First, I looked at what the problem gave me:
1. **Focus at (0,0)**: This is super helpful because it means we can use the standard polar equations for conics where the focus is at the pole (origin).
2. **Directrix is $$y=-2$$**: This is a horizontal line below the focus.
3. **Eccentricity $$e=1$$**: This tells me what kind of conic section it is! When `e=1`, it's a **parabola**.

Next, I remembered the formulas for polar equations of conics. Since the directrix is a horizontal line below the focus (y = -d), the formula we use is:
$$r = \frac{ed}{1 - e\sin\theta}$$

Now, I needed to figure out what `d` is. `d` is the distance from the focus (0,0) to the directrix ($$y=-2$$). The distance from 0 to -2 is 2. So, `d = 2`.

Then, I just plugged in the values for `e` and `d` into the formula:
$$r = \frac{(1)(2)}{1 - (1)\sin\theta}$$
$$r = \frac{2}{1 - \sin\theta}$$
That's the polar equation!

For the graph, since I know it's a parabola with `e=1`, and the directrix is `y=-2` (below the focus), I know the parabola must open *upwards*.
* **Focus:** It's at (0,0).
* **Vertex:** The vertex of a parabola is always exactly halfway between the focus and the directrix. Since the focus is at y=0 and the directrix is at y=-2, the vertex must be at y=-1 (halfway between 0 and -2).
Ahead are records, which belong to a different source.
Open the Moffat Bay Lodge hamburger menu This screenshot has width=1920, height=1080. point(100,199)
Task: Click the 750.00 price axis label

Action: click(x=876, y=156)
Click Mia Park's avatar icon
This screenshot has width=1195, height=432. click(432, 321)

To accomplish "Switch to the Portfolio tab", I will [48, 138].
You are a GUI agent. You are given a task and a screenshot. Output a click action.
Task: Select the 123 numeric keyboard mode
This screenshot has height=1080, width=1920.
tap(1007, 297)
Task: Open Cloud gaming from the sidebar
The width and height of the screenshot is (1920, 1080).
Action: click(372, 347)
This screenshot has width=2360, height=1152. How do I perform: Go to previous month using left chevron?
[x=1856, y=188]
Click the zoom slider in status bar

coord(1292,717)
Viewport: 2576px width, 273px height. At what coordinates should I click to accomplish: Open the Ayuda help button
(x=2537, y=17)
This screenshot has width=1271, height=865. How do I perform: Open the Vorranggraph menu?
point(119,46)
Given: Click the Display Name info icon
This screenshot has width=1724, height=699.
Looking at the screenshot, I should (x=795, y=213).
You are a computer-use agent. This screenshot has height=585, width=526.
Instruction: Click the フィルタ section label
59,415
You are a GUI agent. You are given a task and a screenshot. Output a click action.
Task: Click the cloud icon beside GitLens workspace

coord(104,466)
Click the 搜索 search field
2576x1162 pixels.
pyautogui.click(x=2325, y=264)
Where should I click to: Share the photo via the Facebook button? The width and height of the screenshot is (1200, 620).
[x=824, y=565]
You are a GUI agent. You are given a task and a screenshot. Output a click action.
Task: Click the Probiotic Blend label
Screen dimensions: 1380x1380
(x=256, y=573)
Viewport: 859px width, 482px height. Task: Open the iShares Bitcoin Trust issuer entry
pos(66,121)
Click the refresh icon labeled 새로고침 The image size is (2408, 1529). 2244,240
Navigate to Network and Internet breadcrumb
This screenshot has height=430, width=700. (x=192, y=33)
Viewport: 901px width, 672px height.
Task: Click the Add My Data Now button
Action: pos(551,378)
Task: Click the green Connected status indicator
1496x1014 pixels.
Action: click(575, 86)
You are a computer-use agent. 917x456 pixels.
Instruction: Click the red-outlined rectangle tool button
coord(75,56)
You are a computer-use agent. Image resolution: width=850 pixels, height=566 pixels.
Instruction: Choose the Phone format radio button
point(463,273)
So the vertex is at (0,-1).
* **Key Points:**
* If I put $$\theta = 3\pi/2$$ (which is straight down, towards the vertex) into the equation:
$$r = \frac{2}{1 - \sin(3\pi/2)} = \frac{2}{1 - (-1)} = \frac{2}{2} = 1$$
So, at `r=1` and `theta=3pi/2`, this is the point (0,-1) in regular x-y coordinates, which matches our vertex!
* If I put $$\theta = 0$$ (which is to the right on the x-axis):
$$r = \frac{2}{1 - \sin(0)} = \frac{2}{1 - 0} = 2$$
So, the point is (2,0).
* If I put $$\theta = \pi$$ (which is to the left on the x-axis):
$$r = \frac{2}{1 - \sin(\pi)} = \frac{2}{1 - 0} = 2$$
So, the point is (2, $$\pi$$), which means (-2,0) in regular x-y coordinates.

So, I have points (2,0), (-2,0), and (0,-1), with the focus at (0,0). I can sketch a parabola going through these points and opening upwards.